Henry Finch
Henry Finch’s poetry appears in The North American Review, The Sugar House Review, The Massachusetts Review, jubilat, The Seattle Review, Prelude, Forklift Ohio, Transom, The Denver Quarterly, and elsewhere. He is a graduate of the University of Iowa Writers’ Workshop and Appalachian State University. He lives in Vermont, US, where he is currently translating a collection of stories by Urmuz.

The Bear and the Hammer
The bear was eating garbage on the steps of my apartment when I came home from the
corner store. “You again,” I said. “You look just like a bear when you’re thinking,” the
bear said. But it was not a real bear. This was not even my home. “This is a dream.
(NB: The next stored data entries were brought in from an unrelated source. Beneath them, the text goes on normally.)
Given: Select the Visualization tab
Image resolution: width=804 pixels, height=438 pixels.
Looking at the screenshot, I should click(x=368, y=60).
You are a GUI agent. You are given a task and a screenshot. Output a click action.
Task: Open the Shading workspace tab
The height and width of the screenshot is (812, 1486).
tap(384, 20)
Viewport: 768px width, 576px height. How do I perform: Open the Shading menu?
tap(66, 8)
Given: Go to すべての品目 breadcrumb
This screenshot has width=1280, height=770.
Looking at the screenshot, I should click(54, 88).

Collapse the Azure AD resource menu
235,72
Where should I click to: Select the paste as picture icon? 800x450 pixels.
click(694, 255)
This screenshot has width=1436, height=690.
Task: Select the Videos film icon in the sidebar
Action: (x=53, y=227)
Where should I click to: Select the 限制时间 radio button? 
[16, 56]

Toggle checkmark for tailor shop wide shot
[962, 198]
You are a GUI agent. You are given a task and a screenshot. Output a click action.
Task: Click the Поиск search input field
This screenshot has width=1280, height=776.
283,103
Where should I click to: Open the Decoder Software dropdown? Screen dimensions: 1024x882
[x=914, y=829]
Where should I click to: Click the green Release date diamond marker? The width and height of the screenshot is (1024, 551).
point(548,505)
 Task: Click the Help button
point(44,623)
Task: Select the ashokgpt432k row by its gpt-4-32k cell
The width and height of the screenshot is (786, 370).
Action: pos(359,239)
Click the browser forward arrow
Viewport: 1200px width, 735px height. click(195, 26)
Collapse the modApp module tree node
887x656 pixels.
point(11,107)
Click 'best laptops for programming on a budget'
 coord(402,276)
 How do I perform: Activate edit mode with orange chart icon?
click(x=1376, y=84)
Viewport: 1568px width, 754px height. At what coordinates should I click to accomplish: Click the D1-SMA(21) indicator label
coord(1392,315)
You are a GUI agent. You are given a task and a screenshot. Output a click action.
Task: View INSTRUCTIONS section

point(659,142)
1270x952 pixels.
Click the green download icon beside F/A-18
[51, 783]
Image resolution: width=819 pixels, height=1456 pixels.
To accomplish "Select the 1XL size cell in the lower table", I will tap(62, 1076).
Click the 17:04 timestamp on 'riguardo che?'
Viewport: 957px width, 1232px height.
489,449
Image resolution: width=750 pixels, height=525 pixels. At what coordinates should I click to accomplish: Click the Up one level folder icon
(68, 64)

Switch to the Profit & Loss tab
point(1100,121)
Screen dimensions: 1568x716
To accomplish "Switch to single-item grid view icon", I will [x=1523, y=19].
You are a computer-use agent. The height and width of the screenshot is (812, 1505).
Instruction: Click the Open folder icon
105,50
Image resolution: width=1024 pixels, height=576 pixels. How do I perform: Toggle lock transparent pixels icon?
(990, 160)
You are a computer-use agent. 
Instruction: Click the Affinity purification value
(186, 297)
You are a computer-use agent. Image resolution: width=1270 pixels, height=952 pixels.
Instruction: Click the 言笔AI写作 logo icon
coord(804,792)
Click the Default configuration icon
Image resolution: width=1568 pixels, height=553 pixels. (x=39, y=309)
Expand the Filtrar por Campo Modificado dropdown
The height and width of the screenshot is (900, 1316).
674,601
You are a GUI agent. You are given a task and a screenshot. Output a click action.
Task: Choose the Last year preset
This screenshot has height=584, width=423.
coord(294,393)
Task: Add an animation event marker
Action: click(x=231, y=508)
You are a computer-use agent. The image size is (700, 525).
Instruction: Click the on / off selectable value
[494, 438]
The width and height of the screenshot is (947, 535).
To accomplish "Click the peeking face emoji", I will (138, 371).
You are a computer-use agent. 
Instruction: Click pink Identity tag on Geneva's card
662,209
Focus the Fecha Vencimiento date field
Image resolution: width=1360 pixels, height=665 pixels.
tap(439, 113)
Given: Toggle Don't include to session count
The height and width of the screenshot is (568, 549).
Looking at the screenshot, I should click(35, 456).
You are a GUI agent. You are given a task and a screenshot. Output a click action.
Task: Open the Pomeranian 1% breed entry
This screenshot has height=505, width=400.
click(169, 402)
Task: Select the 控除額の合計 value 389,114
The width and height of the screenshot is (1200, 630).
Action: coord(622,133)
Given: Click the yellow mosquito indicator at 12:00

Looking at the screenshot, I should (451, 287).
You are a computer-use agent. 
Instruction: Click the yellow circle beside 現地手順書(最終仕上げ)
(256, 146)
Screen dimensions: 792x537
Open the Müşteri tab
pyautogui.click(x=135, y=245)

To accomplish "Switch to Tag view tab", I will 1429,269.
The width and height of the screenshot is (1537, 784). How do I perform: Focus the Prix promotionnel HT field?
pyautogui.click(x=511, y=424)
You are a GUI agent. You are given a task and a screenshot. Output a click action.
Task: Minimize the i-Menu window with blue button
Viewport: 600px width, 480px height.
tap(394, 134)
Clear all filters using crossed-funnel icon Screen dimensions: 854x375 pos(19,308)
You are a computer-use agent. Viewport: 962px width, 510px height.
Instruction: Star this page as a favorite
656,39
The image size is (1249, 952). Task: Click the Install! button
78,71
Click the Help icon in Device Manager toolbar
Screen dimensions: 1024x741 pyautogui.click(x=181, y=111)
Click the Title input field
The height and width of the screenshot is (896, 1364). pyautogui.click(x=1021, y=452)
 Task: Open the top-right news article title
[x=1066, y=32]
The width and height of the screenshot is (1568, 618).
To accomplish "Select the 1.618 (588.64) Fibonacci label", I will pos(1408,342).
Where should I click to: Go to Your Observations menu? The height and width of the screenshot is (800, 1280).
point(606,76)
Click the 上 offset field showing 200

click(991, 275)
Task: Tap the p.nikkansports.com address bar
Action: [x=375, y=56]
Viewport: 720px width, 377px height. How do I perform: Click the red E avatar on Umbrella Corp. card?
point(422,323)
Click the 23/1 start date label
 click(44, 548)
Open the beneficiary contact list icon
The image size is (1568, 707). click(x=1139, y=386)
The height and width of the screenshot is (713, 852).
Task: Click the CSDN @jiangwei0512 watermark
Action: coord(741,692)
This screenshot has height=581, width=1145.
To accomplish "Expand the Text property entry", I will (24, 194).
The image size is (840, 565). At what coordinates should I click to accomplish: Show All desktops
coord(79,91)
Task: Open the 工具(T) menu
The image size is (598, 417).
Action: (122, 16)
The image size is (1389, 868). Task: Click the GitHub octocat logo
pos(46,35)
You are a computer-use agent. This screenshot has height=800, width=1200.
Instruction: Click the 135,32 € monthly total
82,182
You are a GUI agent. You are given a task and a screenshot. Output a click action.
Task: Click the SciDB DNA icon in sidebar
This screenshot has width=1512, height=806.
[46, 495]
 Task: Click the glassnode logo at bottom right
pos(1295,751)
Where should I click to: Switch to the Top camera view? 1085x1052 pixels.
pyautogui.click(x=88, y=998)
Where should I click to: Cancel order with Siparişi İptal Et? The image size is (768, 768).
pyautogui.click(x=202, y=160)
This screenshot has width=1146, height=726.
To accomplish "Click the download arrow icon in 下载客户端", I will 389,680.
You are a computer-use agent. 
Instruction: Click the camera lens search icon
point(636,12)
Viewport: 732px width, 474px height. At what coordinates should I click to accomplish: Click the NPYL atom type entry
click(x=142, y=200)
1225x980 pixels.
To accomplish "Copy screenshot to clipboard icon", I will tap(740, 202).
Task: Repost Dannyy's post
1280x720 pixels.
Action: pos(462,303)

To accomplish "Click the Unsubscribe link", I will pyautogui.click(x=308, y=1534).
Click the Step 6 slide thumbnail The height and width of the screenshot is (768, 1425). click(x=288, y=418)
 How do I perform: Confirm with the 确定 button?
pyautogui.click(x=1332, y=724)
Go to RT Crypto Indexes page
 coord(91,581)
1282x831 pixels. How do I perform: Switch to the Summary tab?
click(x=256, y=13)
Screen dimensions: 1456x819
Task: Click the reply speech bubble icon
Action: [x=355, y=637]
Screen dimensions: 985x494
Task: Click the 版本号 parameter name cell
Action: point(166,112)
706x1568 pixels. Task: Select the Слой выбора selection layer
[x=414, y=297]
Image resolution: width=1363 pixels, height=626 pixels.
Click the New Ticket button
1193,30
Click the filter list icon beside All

You
are now a hammer,” I said. And just like that the bear was a hammer, equipped with a
worn red handle I immediately felt sorry for. What it must be like to be sledged about on
top of nails, onto objects of disdain and thrown carelessly into dark toolboxes. I raked my
face and moaned loudly. I tore my shirt open. “What ecstasy! What a feeling to be alive
and not be a hammer! I want to live and will not stand to not be held at night!” The
world grew saturated with pleasure, branches slowly drooped with the weight of luxuriant
greens, heavy whipped clouds spilled across the neighbor’s roof, and yet my own
enraptured body stood unchanged. “This is not easy for me, either,” the hammer said.
Impressionism
Hair of sea smoke as the evergreens cradle treetops
snapped loose after wind and freezing rain.
A nape of foxes
hunting housecats in the night.
Yours are the still eyes of the harbor
where ships rest and bounce against your lashes
anchored to the stones across the floor.
With a soul to house the hiding
below the laid planks of your tongue.
With hands that appear
like flickering candles in car windows. Your touch
as quiet as two exotic birds sleeping
in the backroom of the post office.
Yours is the voice of dew of blueberries
of lace painted with a palette knife.
Your breath of blooming irises
in an empty room. Silent as a sugar bowl
and crashing waves your heart
reveals and hides the sea
glass shards and lost oar locks.
Yours is the kiss of nesting swans.
Into Blossom
I burst with my ear to your chest.
It is filled with splinters
and releases dust
as I lure the moths to my mouth.
The lilies shake champagne
onto the paws of a sleeping wolf,
but I decide when I am eaten.
I laugh and heads roll out of trees,
trees that tremble when I imagine them.
I step out of a crab and float through the rain
on an endless silk handkerchief.
I offer my voice, but it is locked in a cloud.
I open my jacket and feast upon the air.
And I blow out the sun.
And I am large.
As large as rain.
A bicycle passes through me.
Hot Still-Scape
All the milk. All we mix into
unblended light. All the know-how,
bored and horny at our best,
waiting for a chance to burn some snow.
Sum. Total. Multiply. Love me
like a blue-bellied lizard dropped into a glass of beer.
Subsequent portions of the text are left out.